基金Supported by the Natural Science Foundation of Jiangsu Province,China(No.BK20131466)the National Natural Science Foundation of China(Nos.31370509,31100363)the Start-up Funds from Nanjing Institute of Geography and Limnology,Chinese Academy of Sciences(No.NIGLAS2011QD05)
文摘Cyanobacterial blooms occur in eutrophic lakes worldwide, and greatly impair these ecosystems. To explore influences of cyanobacterial blooms on dynamics of both particulate organic matter(POM) and dissolved organic matter(DOM), which are at the base of the food chain, an investigation was conducted from December 2014 to November 2015 that included various stages of the seasonal cyanobacterial blooms(dominated by M icrocystis) in a large-shallow eutrophic Chinese lake(Taihu Lake). Data from eight sites of the lake are compiled into a representative seasonal cycle to assess general patterns of POM and DOM dynamics. Compared to December, 5-fold and 3.5-fold increases were observed in July for particulate organic carbon(POC, 3.05–15.37 mg/L) and dissolved organic carbon(DOC, 5.48–19.25 mg/L), respectively, with chlorophyll a(Chl a) concentrations varying from 8.2 to 97.7 μg/L. Approximately 40% to 76% of total organic carbon was partitioned into DOC. All C, N, and P in POM and DOC were significantly correlated with Chl a.

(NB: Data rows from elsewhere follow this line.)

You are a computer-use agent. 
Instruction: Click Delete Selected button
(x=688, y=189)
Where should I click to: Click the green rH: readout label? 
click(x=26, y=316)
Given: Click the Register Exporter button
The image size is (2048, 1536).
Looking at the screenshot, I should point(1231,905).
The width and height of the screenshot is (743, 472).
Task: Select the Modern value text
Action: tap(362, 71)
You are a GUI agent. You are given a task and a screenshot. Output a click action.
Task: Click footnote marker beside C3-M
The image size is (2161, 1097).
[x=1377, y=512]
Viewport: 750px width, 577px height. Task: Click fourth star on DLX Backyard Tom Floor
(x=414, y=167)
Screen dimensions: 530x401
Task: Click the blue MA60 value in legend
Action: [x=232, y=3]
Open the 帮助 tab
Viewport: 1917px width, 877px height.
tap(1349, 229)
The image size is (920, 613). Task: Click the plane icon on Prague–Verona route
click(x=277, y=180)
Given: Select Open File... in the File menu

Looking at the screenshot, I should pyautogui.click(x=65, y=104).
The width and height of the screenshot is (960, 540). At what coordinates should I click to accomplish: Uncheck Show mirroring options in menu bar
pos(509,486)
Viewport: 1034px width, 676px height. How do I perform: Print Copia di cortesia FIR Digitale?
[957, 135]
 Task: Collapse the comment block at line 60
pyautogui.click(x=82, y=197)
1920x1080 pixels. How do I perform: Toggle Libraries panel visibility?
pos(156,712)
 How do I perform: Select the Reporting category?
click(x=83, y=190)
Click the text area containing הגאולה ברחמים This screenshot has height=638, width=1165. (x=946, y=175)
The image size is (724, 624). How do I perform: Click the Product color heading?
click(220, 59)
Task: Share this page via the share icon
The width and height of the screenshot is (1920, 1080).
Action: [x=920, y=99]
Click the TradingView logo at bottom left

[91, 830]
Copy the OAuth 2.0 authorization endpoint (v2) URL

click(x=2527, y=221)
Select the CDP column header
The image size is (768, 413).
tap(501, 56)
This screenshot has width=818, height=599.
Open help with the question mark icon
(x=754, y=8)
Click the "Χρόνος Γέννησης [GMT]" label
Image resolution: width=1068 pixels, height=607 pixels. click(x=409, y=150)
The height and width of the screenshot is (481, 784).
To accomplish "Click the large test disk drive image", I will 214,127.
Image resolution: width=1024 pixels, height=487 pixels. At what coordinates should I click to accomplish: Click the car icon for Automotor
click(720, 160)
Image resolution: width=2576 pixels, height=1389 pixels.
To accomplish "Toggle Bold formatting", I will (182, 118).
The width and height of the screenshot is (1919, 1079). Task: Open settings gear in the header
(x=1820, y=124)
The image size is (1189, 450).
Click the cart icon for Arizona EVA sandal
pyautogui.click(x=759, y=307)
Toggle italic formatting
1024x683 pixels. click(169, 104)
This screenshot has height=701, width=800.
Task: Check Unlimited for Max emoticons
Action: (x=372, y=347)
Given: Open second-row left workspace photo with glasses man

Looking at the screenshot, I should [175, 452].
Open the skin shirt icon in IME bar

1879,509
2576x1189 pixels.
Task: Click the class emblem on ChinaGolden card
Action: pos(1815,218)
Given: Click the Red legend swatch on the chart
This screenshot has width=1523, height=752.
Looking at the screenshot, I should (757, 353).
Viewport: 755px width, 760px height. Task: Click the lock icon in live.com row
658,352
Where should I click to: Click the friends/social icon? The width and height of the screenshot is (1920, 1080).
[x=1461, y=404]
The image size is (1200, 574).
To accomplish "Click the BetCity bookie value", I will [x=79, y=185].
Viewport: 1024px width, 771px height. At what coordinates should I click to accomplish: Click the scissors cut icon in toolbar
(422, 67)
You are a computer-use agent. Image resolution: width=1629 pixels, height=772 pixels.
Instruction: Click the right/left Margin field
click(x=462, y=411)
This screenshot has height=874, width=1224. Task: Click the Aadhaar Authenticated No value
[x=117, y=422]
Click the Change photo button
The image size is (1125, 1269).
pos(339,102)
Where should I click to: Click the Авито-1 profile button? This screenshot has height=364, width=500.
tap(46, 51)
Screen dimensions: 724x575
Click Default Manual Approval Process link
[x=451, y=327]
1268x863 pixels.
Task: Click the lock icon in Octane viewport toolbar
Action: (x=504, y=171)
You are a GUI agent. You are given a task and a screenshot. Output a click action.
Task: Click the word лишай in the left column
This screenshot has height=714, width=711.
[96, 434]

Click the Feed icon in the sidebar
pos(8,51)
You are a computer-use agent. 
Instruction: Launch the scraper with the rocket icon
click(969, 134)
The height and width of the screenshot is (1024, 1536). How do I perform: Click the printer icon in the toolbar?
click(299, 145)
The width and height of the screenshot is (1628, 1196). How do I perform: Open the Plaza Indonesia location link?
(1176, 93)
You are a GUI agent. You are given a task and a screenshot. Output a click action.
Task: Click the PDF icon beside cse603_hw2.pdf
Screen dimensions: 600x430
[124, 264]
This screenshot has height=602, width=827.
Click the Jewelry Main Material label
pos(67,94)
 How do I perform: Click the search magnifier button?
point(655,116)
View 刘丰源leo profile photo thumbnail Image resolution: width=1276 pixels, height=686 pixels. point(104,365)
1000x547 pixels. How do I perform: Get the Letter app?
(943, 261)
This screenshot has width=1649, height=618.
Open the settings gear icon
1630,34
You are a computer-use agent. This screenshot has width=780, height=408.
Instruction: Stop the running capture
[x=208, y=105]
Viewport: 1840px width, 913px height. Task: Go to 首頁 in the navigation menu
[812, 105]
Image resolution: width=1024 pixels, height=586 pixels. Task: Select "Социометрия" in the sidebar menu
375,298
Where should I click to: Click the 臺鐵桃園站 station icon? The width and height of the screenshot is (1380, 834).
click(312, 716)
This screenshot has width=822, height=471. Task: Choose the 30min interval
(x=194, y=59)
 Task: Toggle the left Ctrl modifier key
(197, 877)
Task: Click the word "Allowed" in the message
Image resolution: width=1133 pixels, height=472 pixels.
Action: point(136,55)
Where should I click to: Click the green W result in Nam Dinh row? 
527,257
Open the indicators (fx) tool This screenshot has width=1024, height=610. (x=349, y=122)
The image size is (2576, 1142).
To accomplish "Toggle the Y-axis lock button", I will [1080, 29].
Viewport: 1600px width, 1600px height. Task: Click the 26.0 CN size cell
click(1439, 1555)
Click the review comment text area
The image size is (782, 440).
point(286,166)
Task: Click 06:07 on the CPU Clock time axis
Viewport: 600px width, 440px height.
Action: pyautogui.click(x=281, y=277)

POC:Chl a ratios were low, whereas proportions of the estimated phytoplankton-derived organic matter in total POM were high during bloom seasons. These results suggested that contributions of cyanobacterial blooms to POM and DOC varied seasonally. Seasonal average C:P ratios in POM and DOM varied from 79 to 187 and 299 to 2 175, respectively. Both peaked in July and then sharply decreased. Redundancy analysis revealed that Chl a explained most of the variations of C:N:P ratios in POM, whereas temperature was the most explanatory factor for DOM. These findings suggest that dense cyanobacterial blooms caused both C-rich POM and DOM, thereby providing clues for understanding their influence on ecosystems.